Validation of microsatellite markers to identify Pl6, Pl8 and Plarg genes that control resistance to Plasmopara halstedii in sunflower

Abstract

Downy mildew caused by the oomycete Plasmopara halstedii (Farl.) Berl. et de Toni is one of the most harmful sunflower diseases. Among the various measures to control it, the most economical is the development of resistant genotypes. At present, Pl6, Pl8, and Plarg loci are promising for use in breeding, providing resistance to all known P. halstedii races. Microsatellite markers (SSR) help to control the transfer of genes that control resistance in breeding material.
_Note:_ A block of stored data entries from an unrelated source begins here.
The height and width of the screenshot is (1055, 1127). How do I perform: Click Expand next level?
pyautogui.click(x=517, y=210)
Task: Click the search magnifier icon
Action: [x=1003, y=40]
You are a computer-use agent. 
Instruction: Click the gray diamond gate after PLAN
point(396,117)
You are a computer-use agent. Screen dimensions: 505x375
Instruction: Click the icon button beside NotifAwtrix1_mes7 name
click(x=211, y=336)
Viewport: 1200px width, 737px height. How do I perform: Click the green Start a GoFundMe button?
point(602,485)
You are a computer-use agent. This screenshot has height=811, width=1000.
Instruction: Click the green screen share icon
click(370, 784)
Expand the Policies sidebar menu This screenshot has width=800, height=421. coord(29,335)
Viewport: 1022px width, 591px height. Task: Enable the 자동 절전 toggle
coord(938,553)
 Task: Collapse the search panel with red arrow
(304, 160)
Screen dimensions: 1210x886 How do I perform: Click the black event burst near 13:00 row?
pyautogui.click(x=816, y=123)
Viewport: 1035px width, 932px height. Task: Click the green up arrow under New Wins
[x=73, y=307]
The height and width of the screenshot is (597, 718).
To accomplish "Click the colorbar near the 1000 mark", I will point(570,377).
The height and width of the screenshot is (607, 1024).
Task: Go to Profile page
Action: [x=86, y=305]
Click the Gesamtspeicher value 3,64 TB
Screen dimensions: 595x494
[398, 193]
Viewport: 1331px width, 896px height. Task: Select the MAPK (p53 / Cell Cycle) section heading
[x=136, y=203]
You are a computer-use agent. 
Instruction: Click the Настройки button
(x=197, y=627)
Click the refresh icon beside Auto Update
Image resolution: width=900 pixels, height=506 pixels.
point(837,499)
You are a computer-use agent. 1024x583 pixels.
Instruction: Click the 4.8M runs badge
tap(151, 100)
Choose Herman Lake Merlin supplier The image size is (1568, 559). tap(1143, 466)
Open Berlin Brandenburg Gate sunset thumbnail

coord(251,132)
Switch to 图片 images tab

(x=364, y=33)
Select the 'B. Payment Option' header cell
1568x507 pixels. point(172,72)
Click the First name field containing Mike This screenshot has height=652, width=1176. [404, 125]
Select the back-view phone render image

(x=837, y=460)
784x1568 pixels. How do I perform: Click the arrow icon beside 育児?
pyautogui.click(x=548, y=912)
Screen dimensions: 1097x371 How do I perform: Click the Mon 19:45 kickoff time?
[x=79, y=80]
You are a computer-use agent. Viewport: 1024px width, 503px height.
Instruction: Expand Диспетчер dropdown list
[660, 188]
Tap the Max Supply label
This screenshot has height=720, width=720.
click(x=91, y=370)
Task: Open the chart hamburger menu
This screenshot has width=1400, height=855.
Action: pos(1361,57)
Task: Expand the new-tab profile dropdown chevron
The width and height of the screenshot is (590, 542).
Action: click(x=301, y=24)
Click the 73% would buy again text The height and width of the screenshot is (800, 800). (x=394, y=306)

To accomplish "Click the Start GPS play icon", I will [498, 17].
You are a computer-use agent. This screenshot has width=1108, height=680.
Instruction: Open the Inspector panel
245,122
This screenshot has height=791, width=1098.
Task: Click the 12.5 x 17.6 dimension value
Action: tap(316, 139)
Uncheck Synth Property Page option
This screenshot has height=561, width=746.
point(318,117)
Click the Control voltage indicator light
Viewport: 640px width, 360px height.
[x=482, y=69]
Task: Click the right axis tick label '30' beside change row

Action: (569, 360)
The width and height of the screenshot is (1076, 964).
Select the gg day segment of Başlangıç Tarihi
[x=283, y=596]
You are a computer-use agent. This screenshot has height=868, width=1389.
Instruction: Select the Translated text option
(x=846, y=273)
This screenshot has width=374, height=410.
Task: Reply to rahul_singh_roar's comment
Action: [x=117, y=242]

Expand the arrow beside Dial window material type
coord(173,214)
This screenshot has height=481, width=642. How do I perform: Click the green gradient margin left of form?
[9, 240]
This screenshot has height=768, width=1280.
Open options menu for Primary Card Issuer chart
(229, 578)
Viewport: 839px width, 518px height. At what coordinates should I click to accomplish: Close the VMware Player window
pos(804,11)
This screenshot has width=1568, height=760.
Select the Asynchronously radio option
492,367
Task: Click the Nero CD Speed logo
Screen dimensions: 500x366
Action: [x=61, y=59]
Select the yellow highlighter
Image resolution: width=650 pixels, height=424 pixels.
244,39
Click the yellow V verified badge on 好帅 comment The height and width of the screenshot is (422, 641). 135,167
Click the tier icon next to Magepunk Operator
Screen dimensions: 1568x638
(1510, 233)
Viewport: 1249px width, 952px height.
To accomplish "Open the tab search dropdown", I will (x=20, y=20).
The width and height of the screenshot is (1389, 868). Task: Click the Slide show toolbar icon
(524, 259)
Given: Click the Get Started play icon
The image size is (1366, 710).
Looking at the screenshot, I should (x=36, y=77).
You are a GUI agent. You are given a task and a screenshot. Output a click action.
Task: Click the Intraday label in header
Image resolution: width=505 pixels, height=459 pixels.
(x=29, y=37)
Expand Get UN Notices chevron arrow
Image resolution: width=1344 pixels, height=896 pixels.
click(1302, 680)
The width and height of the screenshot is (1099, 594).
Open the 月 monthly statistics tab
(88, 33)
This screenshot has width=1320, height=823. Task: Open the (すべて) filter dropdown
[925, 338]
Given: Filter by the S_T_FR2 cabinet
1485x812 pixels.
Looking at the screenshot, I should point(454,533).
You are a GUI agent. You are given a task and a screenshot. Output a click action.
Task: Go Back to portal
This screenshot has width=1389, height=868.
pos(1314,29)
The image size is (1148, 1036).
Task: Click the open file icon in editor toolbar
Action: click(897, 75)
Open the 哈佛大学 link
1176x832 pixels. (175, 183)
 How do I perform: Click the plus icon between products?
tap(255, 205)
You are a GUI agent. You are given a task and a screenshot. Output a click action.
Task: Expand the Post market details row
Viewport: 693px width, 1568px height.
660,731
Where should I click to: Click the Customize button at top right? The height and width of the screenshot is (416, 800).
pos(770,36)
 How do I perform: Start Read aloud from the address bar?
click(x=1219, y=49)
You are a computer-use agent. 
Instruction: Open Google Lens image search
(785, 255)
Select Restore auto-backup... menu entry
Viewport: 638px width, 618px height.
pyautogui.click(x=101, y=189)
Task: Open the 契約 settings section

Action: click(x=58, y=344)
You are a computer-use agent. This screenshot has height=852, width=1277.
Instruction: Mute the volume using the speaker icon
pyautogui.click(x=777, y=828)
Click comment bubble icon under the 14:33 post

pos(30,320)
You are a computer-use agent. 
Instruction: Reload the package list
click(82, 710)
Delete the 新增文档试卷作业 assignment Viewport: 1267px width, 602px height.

However, validation of the marker is needed to prove its reliability in gene detection. There was studied the polymorphism of 9 microsatellite loci in 196 sunflower lines with different resistance to downy mildew. The ORS328 microsatellite locus was chosen as a marker of the Pl6 gene. Amplified fragment with 271 bp allows identifying genotypes resistant to the race 330. The lines that are the sources of the Pl8 gene did not differ from the others in the allelic composition of the ORS781 locus. Among the analyzed breeding samples, no polymorphism was revealed at this locus. To identify the Plarg gene, SSR markers ORS662 and ORS509 were selected. The analysis of 12 samples of the F2 generation from RHA-419 × I3BC2 (VK585 × VK195) crossing at these loci showed that both markers are inherited codominantly. The studied DNA markers can be used in marker-assisted selection (MAS) of sunflower for resistance to downy mildew pathogen.